Selected text:

----------------------------------------

Addressing Processes

  • To receive messages, any process needs to have a unique identifier.
  • The host devices has its own unique 32-bit IP address. This however is not enough for process identification, as there can be multiple processes running off of the same host.
  • The identifier includes both the IP address and the port numbers associated with the process on the host.

Example port numbers:

  • HTTP is on port 80.
  • Mail servers are on port 25.

What does an application-layer protocol define?

An application-layer protocol defines the following:

  1. Types of Messages Exchanged: Request, Response etc.
  2. Message Syntax: What fields in messages and how fields are delineated.
  3. Message Semantics: The meaning of information in the fields.
  4. Rules for when and how processes send and respond to messages.
  5. Open Protocols: Defined in RFCs, allows for interoperability.
  6. Propreitary Protocols: Skype, Zoom.

What transport service does an app need?

  1. Data Integrity: Some apps require 100% reliable data transfer (such as file transfers, and web transactions) whereas other apps such as audio and video streaming can tolerate some loss.
  2. Timing: Some apps such as online gaming and calling require low delay to be ‘effective’.
  3. Throughput: Some apps such as multimedia require minimum amount of throughput to be effective. Other apps make use of whatever throughput they get.
  4. Security: Encryption and data integrity.

----------------------------------------

What to do:
According to the text on addressing processes, what two things make up the identifier for a process? The material after this point comes from a separate source.

Records supplied:
----------------------------------------

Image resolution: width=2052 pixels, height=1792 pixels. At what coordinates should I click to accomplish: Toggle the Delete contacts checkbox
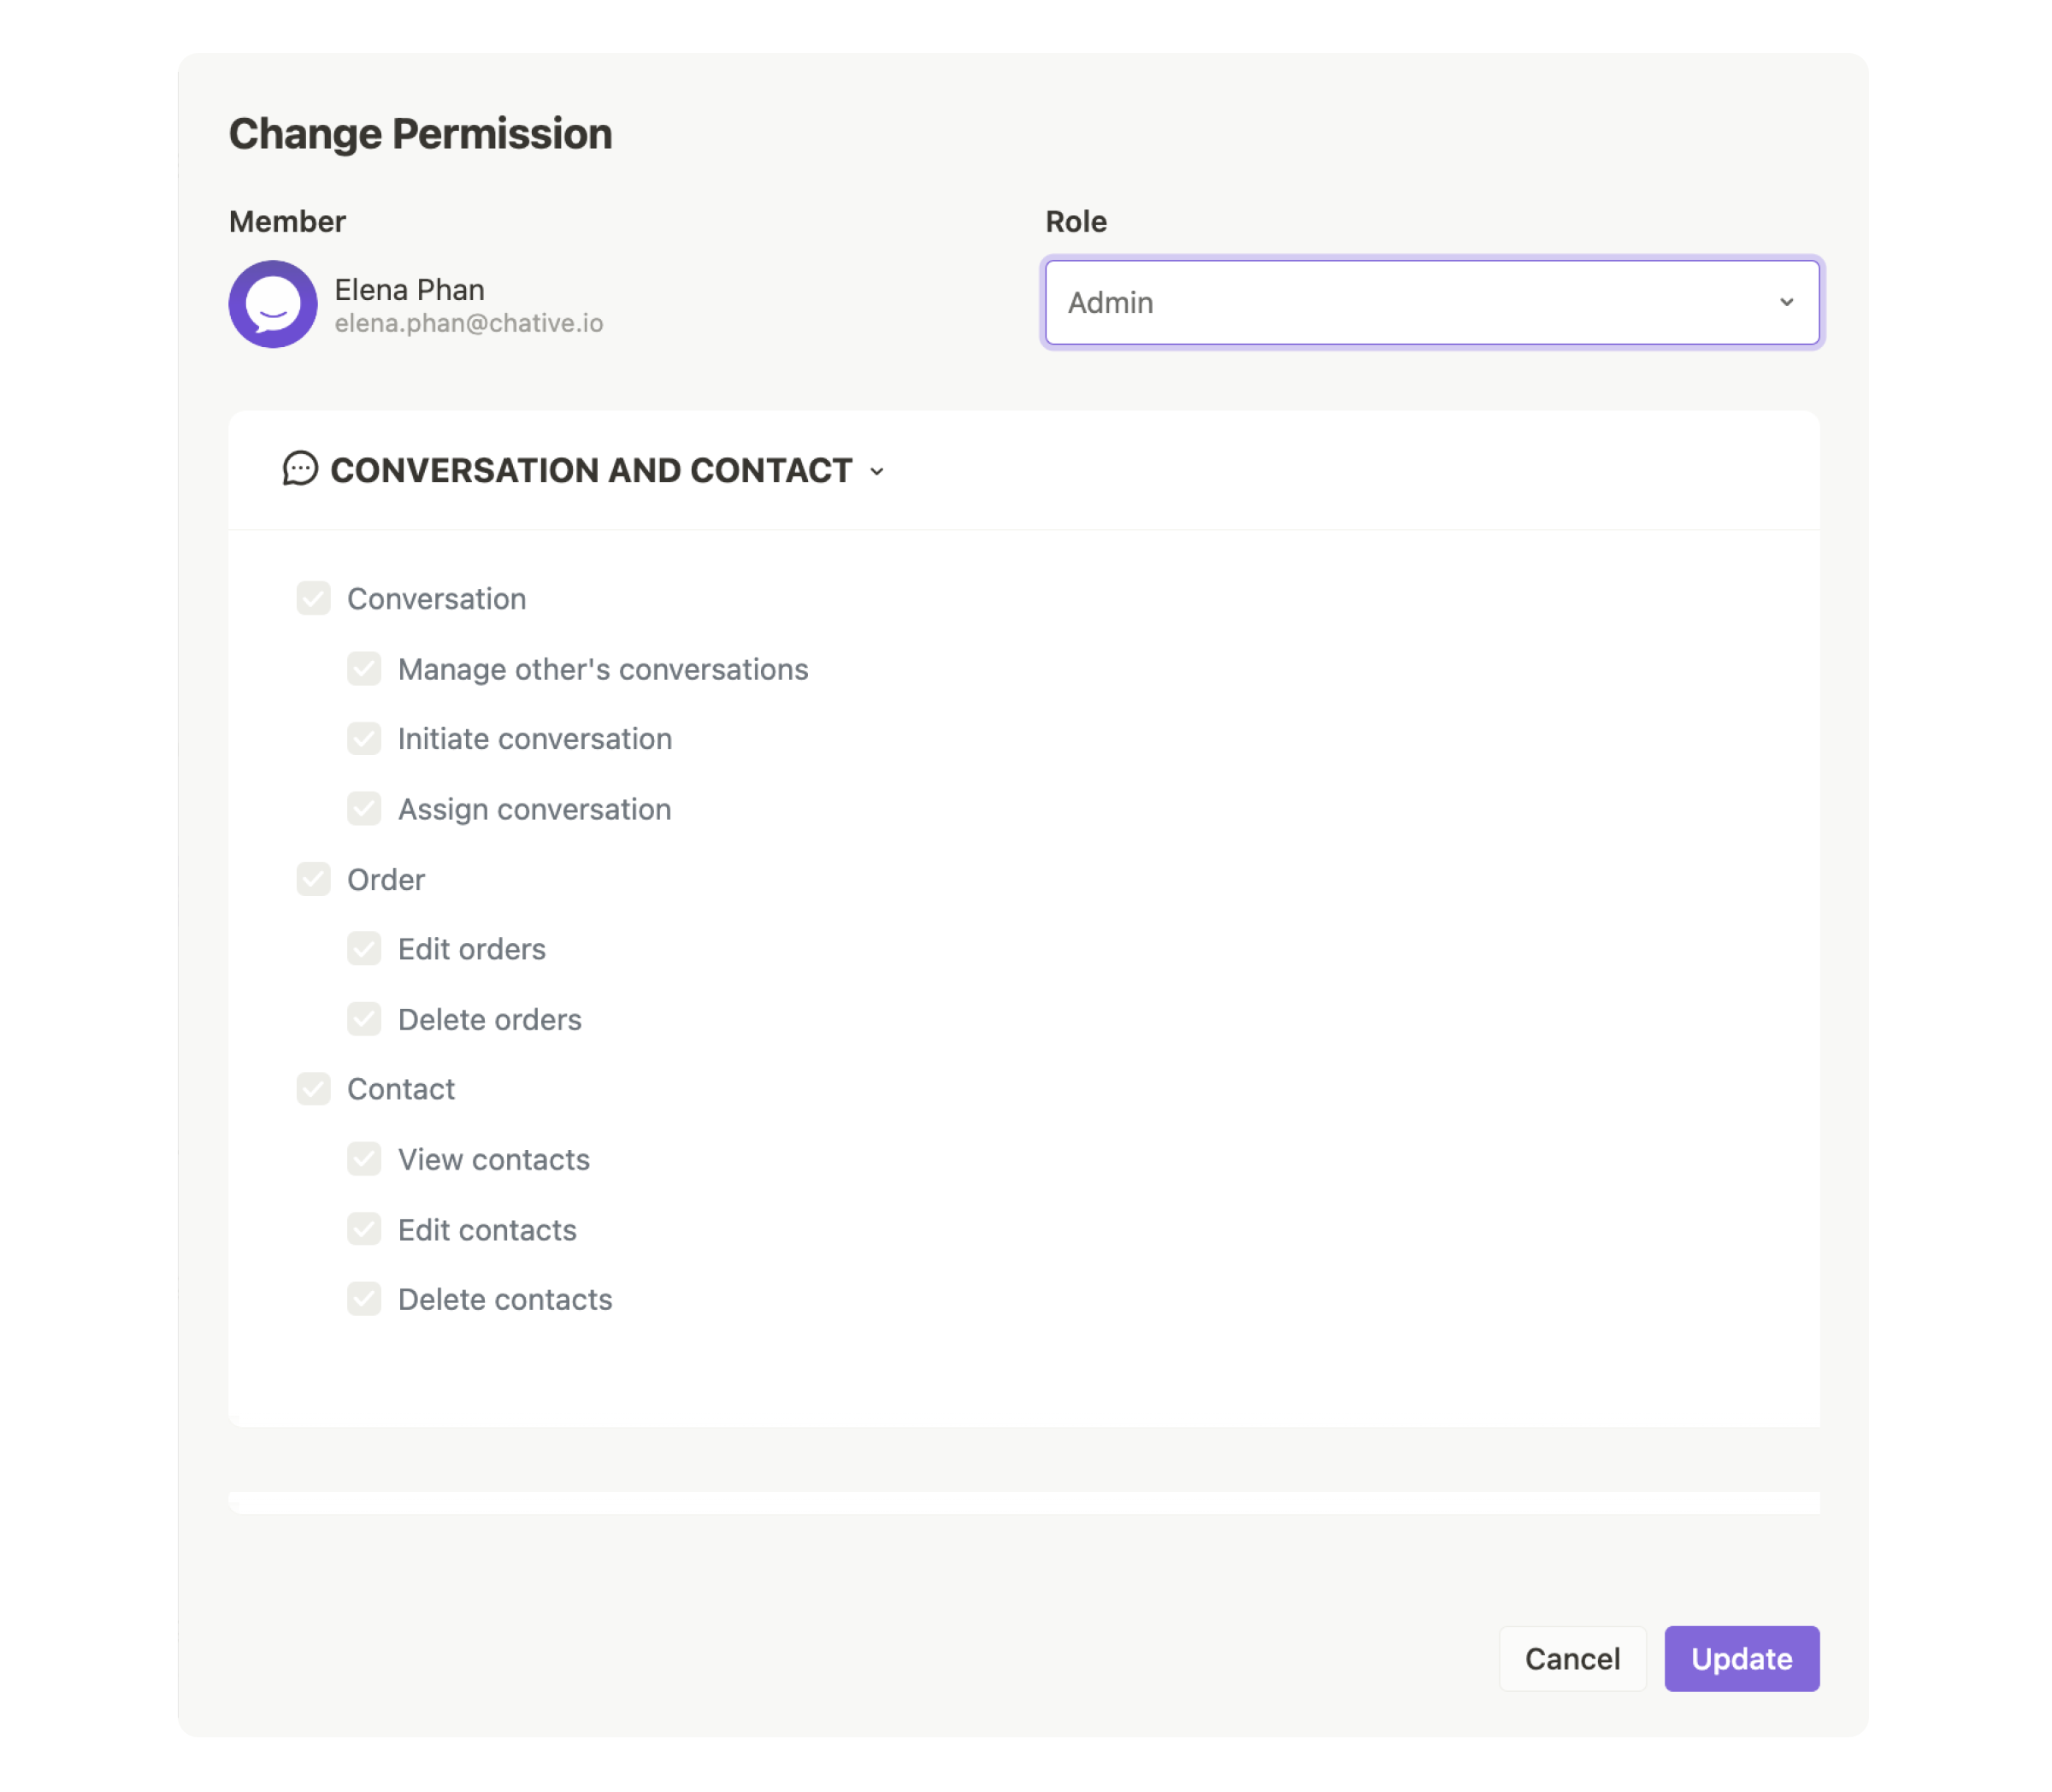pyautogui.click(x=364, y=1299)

----------------------------------------

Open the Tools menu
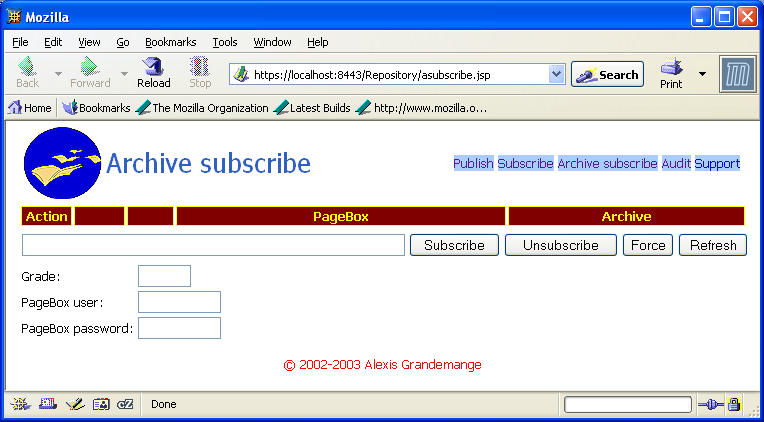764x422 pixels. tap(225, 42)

----------------------------------------

Correct output:
The IP address and the port numbers associated with the process on the host.